On the opposite side, rent stabilization laws in several major cities cap how much a landlord can raise rent each year, typically limiting annual increases to somewhere between 3% and 10% depending on the jurisdiction. These caps apply only to covered units and vary widely in their specifics, but the principle is the same: preventing the market from pricing existing tenants out of their homes.
Price-gouging statutes work as temporary ceilings triggered by emergencies. Roughly 39 states and several territories have laws that restrict price increases on essential goods like fuel, water, food, and building materials after a disaster declaration. A common threshold caps increases at 10% above the pre-emergency price, though the exact limits and penalties differ by state. Enforcement typically falls to the state attorney general, and most of these laws provide for civil penalties.
Healthcare pricing is a category unto itself because it blends market forces, regulatory oversight, and legislative intervention in ways unlike any other industry. For decades, the price of medical services and prescription drugs was largely set through private negotiations between providers, insurers, and pharmacy benefit managers, with little transparency for patients.
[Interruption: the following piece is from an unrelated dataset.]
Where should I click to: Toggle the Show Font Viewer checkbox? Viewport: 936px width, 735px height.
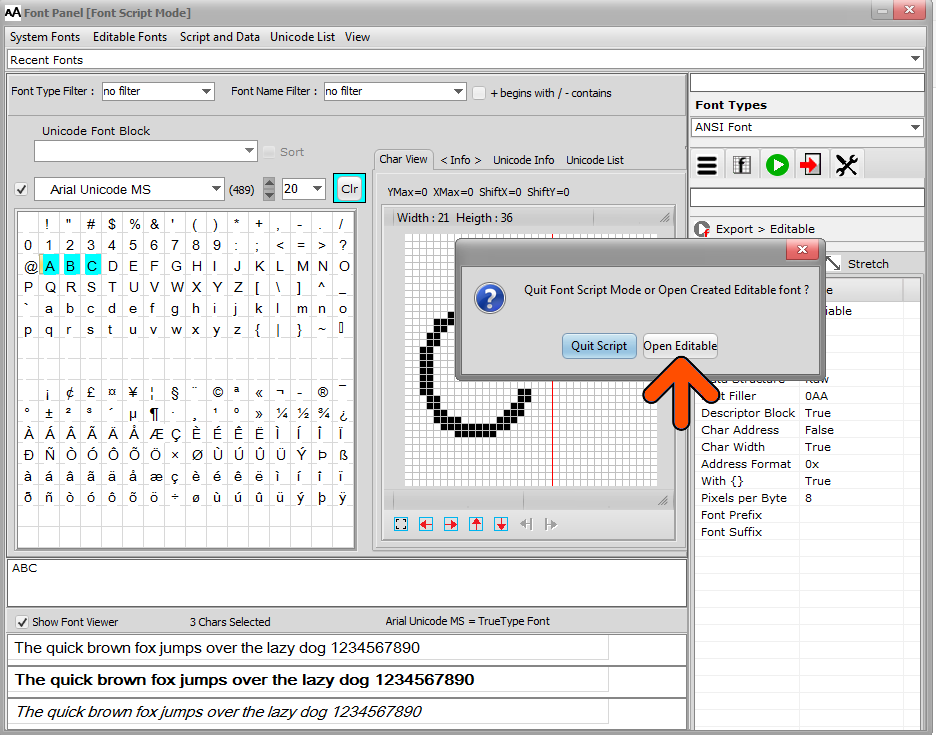[22, 622]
Recent federal laws have started to change that.
The No Surprises Act, effective since 2022, requires healthcare providers to give uninsured or self-pay patients a good faith estimate of the total expected cost before providing non-emergency services. The estimate must include related costs like lab work, imaging, prescription drugs, and facility fees. Providers are required to deliver this estimate within one to three business days of scheduling, depending on how far out the appointment is.12eCFR. 45 CFR 149.610 – Requirements for Provision of Good Faith Estimates The law also protects insured patients from surprise bills when they receive emergency care or are treated by an out-of-network provider at an in-network facility.
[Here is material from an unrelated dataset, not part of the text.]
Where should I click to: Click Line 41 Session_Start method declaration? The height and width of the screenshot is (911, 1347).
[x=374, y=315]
On the pharmaceutical side, the Inflation Reduction Act of 2022 authorized Medicare to negotiate prices directly with manufacturers for certain high-spending prescription drugs. Under this program, the Department of Health and Human Services sets “maximum fair prices” for selected medications covered under Medicare Part B and Part D. The negotiation program is being phased in, with the first negotiated prices already taking effect and additional drugs being added in subsequent years. For the first time, the federal government is acting as a direct price-setter for specific medications rather than simply paying whatever manufacturers charge.
In practice, most prices you encounter reflect several of these forces working simultaneously. The price of a gallon of gasoline, for example, starts with global crude oil supply and demand, gets adjusted by the refiner’s production costs and profit targets, shifts based on the Fed’s influence on the dollar’s purchasing power, may include tariff costs if imported, and is subject to state price-gouging laws if a hurricane just hit. No single actor controls the final number.
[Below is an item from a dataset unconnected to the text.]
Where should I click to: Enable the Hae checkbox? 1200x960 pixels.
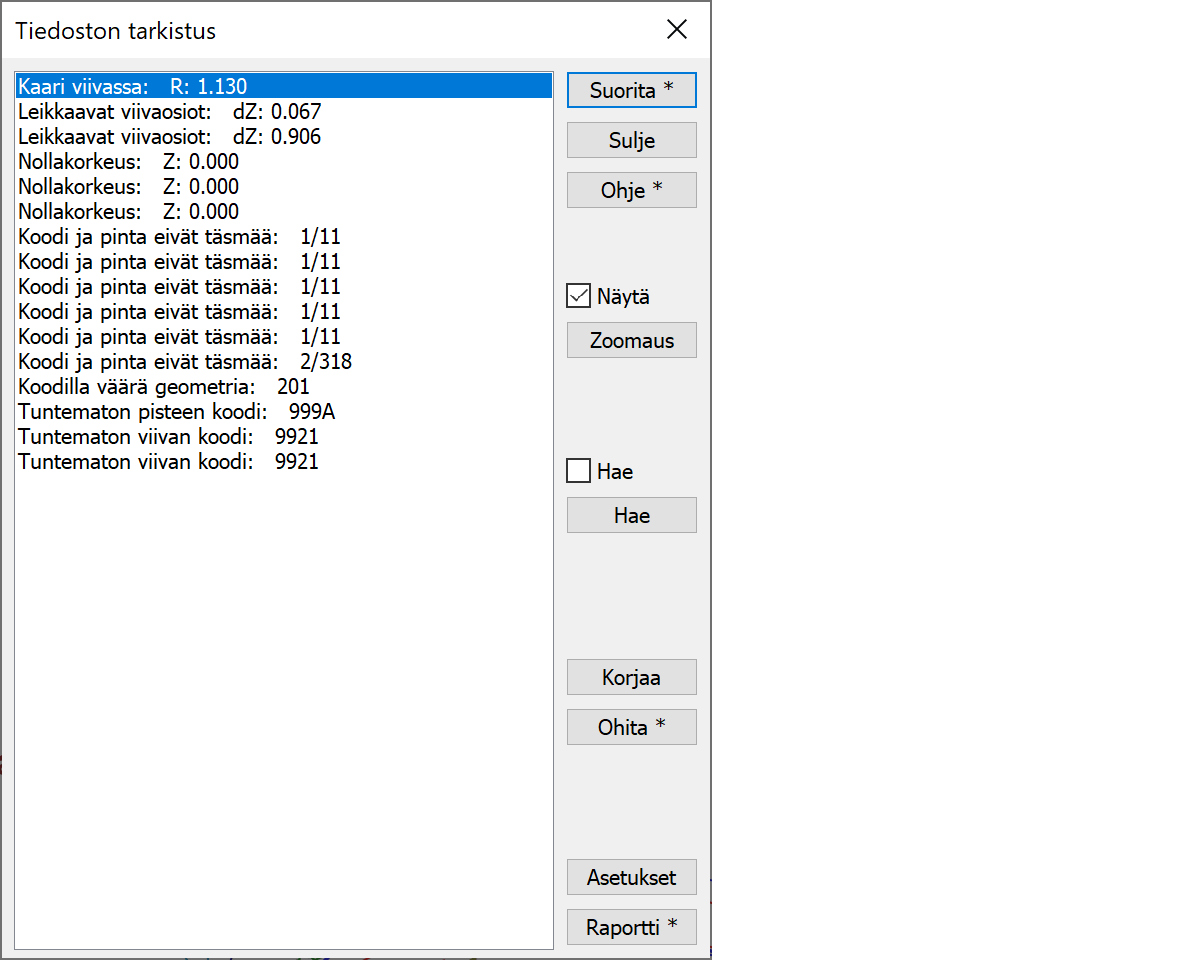click(579, 471)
What matters for your daily spending is recognizing which force dominates in each market. Grocery prices move mostly on supply, demand, and business decisions. Your electric bill is set by a regulatory commission. Your rent may be capped by law. And the overall trend of whether prices across the board are rising or falling is shaped more than anything by what the Federal Reserve decides to do with interest rates. Understanding which lever is being pulled helps you anticipate where prices are heading and why.